You are viewing a plain text version of this content. The canonical link for it is here.

Posted to common-user@hadoop.apache.org by Song Liu <la...@gmail.com> on 2010/04/15 17:01:51 UTC

How to make HOD apply more than one core on each machine?

Dear all, I have a problem here.


     HOD is good, and can manage a large virtual cluster on a huge physical
cluster. but the problem is, it doesnt apply more than one core for each
machine, and I have already recieved complaint from our admin!

     Since Hadoop often starts more than one process on each machine, I
believe this feature is essential for many hadoop programs, and I guess HOD
should already have this feature, but I cant find it.

    Can any one provide any ideas?

Song Liu

Re: How to make HOD apply more than one core on each machine?

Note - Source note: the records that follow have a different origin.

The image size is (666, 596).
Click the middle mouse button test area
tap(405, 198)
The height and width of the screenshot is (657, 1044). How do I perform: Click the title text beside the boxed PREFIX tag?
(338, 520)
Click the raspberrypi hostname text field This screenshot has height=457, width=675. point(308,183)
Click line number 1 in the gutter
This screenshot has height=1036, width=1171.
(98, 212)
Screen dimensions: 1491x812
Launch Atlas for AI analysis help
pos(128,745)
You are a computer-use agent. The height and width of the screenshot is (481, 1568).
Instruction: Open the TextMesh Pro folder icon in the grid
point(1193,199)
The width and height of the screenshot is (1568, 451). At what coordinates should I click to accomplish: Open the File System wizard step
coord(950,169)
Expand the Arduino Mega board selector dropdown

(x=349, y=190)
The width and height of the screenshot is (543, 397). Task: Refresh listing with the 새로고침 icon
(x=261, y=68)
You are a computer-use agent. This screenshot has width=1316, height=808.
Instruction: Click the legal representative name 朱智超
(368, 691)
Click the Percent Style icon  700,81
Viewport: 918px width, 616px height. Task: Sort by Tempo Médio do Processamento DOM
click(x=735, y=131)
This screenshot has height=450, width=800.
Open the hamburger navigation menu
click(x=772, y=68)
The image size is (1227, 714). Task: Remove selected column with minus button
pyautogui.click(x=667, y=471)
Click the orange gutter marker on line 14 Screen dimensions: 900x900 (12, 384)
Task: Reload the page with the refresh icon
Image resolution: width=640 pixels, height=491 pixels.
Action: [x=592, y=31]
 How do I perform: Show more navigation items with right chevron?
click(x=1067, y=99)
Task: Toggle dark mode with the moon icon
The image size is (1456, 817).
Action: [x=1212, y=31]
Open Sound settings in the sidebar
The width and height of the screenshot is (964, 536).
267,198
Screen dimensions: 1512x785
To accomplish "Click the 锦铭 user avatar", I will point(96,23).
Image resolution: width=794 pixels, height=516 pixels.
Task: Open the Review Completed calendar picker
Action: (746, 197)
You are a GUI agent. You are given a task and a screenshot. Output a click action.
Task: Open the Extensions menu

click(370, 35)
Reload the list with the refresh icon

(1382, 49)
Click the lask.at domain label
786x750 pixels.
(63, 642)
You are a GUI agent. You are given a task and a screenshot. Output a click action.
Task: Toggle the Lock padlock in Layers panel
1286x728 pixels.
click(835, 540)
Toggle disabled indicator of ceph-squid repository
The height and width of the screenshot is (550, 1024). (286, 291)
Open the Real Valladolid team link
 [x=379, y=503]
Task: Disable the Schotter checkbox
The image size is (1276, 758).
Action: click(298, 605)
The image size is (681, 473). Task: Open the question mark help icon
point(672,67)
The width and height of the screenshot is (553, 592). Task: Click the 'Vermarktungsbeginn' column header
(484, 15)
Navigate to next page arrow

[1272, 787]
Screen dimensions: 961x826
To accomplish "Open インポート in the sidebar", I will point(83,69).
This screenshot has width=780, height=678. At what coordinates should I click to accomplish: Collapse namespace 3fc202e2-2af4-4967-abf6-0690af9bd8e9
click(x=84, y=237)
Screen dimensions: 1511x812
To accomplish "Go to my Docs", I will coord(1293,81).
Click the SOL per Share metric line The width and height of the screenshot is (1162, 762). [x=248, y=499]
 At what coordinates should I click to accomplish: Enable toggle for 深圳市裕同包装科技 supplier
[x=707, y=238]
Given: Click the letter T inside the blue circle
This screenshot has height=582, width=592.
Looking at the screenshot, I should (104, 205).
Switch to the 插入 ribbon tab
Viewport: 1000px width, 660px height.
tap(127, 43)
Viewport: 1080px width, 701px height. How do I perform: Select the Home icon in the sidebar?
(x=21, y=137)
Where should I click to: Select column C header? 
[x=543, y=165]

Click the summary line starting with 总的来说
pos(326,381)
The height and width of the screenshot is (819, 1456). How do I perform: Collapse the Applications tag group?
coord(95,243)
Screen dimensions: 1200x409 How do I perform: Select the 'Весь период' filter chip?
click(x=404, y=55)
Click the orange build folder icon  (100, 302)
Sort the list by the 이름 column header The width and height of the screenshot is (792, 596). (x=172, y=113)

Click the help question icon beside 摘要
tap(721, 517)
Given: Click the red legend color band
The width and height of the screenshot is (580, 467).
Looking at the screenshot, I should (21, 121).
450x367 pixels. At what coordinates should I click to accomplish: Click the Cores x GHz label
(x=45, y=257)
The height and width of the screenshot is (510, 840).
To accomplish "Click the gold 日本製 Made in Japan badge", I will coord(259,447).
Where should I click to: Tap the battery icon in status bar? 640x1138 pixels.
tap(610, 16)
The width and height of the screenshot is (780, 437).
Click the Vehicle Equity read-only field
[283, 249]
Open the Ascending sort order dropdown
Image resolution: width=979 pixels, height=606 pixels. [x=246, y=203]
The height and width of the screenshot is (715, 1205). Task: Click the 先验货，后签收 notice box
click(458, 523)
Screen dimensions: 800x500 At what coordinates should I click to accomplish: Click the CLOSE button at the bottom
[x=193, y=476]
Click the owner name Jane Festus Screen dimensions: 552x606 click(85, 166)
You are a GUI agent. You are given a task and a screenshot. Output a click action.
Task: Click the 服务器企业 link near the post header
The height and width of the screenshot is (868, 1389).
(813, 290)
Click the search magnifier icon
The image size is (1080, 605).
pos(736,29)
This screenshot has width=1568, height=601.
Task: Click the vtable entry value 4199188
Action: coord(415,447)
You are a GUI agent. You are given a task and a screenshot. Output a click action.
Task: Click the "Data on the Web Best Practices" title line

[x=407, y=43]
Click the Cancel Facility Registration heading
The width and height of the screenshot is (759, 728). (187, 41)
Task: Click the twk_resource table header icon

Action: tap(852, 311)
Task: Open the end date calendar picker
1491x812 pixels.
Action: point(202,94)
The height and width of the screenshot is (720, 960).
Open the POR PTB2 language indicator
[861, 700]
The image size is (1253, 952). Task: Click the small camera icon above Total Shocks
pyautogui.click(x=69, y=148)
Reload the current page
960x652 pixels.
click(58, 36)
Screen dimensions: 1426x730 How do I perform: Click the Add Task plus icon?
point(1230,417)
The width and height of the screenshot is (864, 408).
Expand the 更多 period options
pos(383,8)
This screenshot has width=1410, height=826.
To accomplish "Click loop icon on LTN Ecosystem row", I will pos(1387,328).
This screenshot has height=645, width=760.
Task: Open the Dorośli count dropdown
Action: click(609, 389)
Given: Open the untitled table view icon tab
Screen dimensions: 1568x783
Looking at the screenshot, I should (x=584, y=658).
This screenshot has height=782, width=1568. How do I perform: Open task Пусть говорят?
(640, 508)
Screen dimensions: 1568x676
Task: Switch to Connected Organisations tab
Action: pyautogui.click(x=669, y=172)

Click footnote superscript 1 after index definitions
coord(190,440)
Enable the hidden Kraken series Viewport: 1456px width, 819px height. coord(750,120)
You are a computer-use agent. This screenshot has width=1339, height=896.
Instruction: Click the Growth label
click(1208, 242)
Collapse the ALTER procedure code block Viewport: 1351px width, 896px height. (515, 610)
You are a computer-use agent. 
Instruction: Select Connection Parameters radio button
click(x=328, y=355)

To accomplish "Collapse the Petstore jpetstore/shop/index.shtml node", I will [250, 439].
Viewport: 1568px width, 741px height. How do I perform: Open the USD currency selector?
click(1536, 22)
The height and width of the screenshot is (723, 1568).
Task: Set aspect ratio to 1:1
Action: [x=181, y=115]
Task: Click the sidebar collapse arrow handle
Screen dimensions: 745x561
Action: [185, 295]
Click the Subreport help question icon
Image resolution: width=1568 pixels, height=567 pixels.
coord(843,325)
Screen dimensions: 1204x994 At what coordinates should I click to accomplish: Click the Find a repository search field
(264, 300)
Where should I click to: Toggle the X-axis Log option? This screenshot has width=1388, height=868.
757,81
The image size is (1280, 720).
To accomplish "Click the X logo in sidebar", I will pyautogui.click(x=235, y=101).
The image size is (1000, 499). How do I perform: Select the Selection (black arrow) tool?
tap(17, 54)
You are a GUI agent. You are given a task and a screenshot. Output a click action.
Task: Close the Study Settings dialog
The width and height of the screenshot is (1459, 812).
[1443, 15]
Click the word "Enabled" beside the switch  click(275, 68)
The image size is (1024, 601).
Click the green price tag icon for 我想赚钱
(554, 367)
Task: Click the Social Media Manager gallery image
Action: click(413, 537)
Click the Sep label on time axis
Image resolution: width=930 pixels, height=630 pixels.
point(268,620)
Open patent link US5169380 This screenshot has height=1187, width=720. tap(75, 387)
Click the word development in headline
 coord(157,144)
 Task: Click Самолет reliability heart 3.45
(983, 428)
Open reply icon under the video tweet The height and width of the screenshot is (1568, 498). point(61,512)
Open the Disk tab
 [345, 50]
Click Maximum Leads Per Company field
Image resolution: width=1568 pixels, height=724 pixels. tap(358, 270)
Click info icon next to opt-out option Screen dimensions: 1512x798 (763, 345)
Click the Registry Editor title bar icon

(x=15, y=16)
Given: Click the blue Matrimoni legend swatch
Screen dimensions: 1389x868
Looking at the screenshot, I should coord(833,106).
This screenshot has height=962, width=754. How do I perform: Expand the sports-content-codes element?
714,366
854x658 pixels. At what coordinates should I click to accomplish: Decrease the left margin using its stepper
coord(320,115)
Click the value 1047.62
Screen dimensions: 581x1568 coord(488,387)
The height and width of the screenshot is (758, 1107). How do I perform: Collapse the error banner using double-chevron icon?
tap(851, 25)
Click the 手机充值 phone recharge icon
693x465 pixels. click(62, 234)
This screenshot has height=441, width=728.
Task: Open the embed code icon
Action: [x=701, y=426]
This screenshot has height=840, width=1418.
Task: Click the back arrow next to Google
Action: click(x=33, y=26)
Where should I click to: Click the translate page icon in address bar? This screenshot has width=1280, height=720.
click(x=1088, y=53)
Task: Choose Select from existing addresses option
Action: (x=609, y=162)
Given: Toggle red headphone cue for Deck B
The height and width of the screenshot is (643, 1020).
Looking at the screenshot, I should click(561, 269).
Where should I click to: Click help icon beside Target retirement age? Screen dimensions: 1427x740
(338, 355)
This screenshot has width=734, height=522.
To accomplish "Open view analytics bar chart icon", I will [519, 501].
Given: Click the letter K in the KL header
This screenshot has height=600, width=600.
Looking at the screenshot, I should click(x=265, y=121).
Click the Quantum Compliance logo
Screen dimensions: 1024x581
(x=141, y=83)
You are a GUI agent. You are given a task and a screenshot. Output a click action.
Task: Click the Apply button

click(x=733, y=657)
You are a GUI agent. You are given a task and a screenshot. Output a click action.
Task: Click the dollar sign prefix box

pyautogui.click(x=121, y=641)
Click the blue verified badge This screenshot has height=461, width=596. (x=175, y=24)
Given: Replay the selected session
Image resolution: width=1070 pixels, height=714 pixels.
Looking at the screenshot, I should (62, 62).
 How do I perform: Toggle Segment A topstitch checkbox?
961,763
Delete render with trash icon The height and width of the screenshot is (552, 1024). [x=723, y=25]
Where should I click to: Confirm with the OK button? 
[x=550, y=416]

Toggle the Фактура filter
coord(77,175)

Posted by Song Liu <la...@gmail.com>.

Thanks Hemanth!
  As you said, I made a slight change in the file torque.py at the line 41:

  #change the ppn at arguments list
    for index, item in enumerate(argList):
     if item.startswith("nodes"):
         argList[index] = argList[index]+":ppn=4"
        print argList[index]

  and it works fine now.

  But I think it doesnt solve the problem elegantly, and I really think
someone should make a patch on this issue?

  Many Thanks.

Song Liu

On Wed, Apr 21, 2010 at 7:05 PM, Hemanth Yamijala <yh...@gmail.com>wrote:

> Song,
>
> >   I guess you are very close to my point. I mean whether we can find a
> way
> > to set the qsub parameter "ppn"?
>
> From what I could see in the HOD code, it appears you cannot override
> the ppn value with HOD. You could look at
> src/contrib/hod/hodlib/NodePools/torque.py, and specifically the
> method process_qsub_attributes. In this method, the nodes parameter is
> getting set to the value defined by the -n parameter passed to HOD.
> Unless I am missing something, this seems to be the final value that
> can be specified for the nodes parameter to the qsub command.
>
> The method I suggested seems like a workaround to circumvent this
> limitation. In the MAUI documentation, I found it is possible to set
> the specific parameter per Torque job as well. And there is an option
> in HOD to specify such additional parameters, using the key
> resource_manager.attrs.
>
> I know this is not an ideal answer for you. But ATM this is all I can think
> of.
>
> Thanks
> Hemanth
>

Re: How to make HOD apply more than one core on each machine?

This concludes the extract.